▶ **RECORDS TO USE**:
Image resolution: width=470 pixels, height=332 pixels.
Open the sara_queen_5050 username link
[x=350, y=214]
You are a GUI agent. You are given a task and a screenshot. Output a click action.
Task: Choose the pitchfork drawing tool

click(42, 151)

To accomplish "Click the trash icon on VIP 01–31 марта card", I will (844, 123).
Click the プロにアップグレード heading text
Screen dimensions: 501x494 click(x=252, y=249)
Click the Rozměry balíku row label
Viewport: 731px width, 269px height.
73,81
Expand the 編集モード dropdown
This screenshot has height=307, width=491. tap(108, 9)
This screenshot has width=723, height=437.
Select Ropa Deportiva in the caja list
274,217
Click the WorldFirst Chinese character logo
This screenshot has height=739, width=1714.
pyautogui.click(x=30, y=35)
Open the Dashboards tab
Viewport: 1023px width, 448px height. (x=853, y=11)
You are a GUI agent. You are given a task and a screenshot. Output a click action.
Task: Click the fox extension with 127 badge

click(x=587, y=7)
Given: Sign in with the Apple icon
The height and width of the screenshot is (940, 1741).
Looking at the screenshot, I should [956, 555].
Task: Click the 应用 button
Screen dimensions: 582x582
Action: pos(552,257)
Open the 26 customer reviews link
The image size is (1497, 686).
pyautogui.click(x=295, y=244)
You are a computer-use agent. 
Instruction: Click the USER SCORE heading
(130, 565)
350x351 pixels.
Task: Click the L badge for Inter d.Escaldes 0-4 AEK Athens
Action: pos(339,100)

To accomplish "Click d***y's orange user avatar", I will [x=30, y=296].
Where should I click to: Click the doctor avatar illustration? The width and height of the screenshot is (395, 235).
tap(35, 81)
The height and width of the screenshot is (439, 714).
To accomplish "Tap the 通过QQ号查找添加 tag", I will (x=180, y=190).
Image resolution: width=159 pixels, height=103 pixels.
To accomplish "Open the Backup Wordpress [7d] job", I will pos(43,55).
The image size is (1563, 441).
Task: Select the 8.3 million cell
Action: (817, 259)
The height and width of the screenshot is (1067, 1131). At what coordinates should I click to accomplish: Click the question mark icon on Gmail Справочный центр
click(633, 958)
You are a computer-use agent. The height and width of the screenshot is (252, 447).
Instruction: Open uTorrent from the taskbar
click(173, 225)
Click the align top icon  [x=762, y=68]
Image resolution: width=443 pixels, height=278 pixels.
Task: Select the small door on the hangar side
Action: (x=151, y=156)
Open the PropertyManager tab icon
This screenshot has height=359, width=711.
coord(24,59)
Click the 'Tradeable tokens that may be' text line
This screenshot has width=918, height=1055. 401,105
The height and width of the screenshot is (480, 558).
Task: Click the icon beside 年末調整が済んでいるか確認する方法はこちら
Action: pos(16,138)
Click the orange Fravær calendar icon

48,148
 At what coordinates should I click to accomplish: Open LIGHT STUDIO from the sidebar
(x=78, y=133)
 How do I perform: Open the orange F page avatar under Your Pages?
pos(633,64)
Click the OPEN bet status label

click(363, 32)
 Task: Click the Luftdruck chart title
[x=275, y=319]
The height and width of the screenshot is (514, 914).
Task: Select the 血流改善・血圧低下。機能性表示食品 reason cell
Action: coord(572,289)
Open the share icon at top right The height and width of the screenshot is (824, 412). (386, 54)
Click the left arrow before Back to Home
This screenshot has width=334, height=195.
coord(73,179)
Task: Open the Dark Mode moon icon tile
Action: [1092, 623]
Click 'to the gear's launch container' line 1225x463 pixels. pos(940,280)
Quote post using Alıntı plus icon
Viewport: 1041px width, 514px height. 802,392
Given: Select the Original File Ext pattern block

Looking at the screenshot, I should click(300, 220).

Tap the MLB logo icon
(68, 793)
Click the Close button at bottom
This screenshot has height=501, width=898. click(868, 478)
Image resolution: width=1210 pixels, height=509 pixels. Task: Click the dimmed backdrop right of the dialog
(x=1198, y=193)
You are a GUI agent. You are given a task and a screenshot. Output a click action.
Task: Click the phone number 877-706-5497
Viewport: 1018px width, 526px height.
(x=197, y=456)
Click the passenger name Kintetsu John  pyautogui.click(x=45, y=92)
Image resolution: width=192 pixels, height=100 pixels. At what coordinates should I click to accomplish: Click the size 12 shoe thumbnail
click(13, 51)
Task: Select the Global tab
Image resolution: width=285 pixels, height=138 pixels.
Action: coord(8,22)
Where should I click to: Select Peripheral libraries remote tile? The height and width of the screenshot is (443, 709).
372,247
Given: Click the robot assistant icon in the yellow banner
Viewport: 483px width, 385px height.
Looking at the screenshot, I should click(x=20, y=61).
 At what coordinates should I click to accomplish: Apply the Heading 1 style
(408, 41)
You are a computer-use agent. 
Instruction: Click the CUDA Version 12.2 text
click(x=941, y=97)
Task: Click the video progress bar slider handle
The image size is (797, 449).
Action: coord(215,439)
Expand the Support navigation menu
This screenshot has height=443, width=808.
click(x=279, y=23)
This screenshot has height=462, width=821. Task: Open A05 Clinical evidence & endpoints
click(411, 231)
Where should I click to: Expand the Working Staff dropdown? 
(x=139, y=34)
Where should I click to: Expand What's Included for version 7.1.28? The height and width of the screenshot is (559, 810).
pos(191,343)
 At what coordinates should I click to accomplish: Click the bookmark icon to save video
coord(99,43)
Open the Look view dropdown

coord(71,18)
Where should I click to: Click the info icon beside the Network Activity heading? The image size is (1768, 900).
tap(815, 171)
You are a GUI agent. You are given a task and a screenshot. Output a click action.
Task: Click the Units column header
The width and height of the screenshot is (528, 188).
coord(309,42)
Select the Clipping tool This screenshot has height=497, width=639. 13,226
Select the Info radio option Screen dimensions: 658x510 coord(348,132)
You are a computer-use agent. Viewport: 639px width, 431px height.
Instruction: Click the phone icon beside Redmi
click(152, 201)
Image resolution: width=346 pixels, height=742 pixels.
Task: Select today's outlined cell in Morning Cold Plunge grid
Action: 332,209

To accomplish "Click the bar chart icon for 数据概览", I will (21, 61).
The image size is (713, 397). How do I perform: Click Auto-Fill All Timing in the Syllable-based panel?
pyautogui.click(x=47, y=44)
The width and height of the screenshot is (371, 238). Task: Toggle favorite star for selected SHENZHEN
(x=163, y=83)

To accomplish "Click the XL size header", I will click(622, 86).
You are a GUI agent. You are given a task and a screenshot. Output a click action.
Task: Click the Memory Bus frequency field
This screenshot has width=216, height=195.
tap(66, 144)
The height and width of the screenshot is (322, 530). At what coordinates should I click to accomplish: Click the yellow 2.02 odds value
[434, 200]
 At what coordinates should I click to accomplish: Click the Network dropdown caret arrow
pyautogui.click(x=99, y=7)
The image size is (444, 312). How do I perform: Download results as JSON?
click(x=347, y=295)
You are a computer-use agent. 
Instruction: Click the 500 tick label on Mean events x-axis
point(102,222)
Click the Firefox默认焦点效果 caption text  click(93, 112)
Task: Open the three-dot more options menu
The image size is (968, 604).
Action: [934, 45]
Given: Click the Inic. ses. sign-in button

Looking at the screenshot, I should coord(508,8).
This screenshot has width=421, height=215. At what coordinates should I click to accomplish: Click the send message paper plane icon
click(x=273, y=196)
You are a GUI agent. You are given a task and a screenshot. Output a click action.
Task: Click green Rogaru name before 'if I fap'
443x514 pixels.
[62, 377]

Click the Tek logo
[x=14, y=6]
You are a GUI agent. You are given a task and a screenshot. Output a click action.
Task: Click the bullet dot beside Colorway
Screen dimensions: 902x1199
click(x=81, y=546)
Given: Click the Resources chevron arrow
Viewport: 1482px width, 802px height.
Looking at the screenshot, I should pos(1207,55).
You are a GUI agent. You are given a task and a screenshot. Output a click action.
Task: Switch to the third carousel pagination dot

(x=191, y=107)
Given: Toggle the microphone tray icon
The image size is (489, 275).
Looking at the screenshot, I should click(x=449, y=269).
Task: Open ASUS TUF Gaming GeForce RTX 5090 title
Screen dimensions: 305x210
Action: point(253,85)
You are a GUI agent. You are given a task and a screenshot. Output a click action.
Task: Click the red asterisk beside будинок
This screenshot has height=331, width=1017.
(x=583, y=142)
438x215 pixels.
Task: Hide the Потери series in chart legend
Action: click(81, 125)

▶ **WORK INSTRUCTIONS**:
Could you quote, exactly as they appear, the line containing "Given: Toggle the microphone tray icon" and every line after it to the end of the records above?

▶ **SOLVED EXERCISE**:
Given: Toggle the microphone tray icon
The image size is (489, 275).
Looking at the screenshot, I should click(x=449, y=269).
Task: Open ASUS TUF Gaming GeForce RTX 5090 title
Screen dimensions: 305x210
Action: point(253,85)
You are a GUI agent. You are given a task and a screenshot. Output a click action.
Task: Click the red asterisk beside будинок
This screenshot has height=331, width=1017.
(x=583, y=142)
438x215 pixels.
Task: Hide the Потери series in chart legend
Action: click(81, 125)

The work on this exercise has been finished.